**DIRECTIONS**:
Convert the records from the line with "Task: Click the nicchie 1955 legend symbol" up to and including the line with "Go to Network" into a Markdown table with the columns Row and Line, giving each nonblank line its row number.

________________________

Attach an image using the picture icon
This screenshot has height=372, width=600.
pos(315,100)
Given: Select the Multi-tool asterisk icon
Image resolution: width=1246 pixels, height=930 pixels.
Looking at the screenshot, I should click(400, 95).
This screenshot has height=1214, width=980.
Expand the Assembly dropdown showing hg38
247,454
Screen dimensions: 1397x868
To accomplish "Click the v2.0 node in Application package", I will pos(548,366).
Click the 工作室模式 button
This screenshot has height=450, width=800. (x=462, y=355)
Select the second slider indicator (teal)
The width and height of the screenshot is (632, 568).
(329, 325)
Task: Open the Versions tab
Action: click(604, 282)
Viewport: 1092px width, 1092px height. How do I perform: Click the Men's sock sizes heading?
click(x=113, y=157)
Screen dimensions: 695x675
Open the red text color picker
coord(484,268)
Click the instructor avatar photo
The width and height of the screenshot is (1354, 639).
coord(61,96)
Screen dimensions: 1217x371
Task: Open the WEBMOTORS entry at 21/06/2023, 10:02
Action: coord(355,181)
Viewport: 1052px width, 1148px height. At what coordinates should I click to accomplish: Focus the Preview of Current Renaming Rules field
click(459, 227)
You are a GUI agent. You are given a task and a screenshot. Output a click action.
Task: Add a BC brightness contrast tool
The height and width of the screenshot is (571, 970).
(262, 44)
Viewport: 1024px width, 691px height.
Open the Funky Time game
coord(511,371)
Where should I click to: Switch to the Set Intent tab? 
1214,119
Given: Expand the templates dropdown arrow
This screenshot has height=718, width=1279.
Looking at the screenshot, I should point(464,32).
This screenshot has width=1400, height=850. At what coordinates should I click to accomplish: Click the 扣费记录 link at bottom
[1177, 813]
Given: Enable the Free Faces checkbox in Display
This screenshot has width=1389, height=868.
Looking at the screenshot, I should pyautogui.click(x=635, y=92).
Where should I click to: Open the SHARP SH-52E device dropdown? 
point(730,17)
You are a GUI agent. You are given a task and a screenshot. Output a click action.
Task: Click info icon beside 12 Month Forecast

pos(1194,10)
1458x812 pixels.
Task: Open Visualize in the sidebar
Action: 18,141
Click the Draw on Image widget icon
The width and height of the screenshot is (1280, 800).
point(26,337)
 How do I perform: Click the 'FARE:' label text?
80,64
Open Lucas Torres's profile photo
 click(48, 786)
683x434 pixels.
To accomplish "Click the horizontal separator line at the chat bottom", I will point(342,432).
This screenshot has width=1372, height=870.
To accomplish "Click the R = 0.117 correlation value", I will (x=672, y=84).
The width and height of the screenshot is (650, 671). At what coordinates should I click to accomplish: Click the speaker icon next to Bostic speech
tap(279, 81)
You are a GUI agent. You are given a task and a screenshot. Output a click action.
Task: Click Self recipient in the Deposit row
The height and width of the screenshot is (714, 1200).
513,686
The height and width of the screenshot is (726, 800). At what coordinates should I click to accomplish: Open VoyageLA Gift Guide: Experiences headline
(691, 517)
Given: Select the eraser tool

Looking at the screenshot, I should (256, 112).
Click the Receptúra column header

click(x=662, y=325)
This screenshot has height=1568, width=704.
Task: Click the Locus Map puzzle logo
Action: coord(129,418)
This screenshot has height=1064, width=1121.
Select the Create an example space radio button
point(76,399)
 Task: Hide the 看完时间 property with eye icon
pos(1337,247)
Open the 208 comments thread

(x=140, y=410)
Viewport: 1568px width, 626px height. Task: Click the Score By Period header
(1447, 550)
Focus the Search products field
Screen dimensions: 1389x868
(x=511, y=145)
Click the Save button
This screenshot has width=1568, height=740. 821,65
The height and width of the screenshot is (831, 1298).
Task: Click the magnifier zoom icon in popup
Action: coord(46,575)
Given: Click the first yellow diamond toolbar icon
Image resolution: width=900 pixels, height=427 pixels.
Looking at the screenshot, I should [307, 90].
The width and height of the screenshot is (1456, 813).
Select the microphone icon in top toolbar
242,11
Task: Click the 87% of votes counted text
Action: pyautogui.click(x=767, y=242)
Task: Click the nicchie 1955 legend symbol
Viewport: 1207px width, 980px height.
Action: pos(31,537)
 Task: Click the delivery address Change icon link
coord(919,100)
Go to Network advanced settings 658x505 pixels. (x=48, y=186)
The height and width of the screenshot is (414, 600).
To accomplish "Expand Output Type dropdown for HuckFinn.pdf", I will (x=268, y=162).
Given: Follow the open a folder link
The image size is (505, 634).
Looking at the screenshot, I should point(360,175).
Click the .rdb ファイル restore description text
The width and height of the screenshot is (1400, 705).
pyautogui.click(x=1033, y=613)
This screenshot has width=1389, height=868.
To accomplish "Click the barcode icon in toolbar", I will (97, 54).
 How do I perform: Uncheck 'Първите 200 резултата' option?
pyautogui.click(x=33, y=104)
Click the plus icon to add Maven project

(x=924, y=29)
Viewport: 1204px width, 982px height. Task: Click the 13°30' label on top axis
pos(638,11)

________________________

**COMPLETE ANSWER**:
| Row | Line |
|---|---|
| 1 | Task: Click the nicchie 1955 legend symbol |
| 2 | Viewport: 1207px width, 980px height. |
| 3 | Action: pos(31,537) |
| 4 |  Task: Click the delivery address Change icon link |
| 5 | coord(919,100) |
| 6 | Go to Network advanced settings 658x505 pixels. (x=48, y=186) |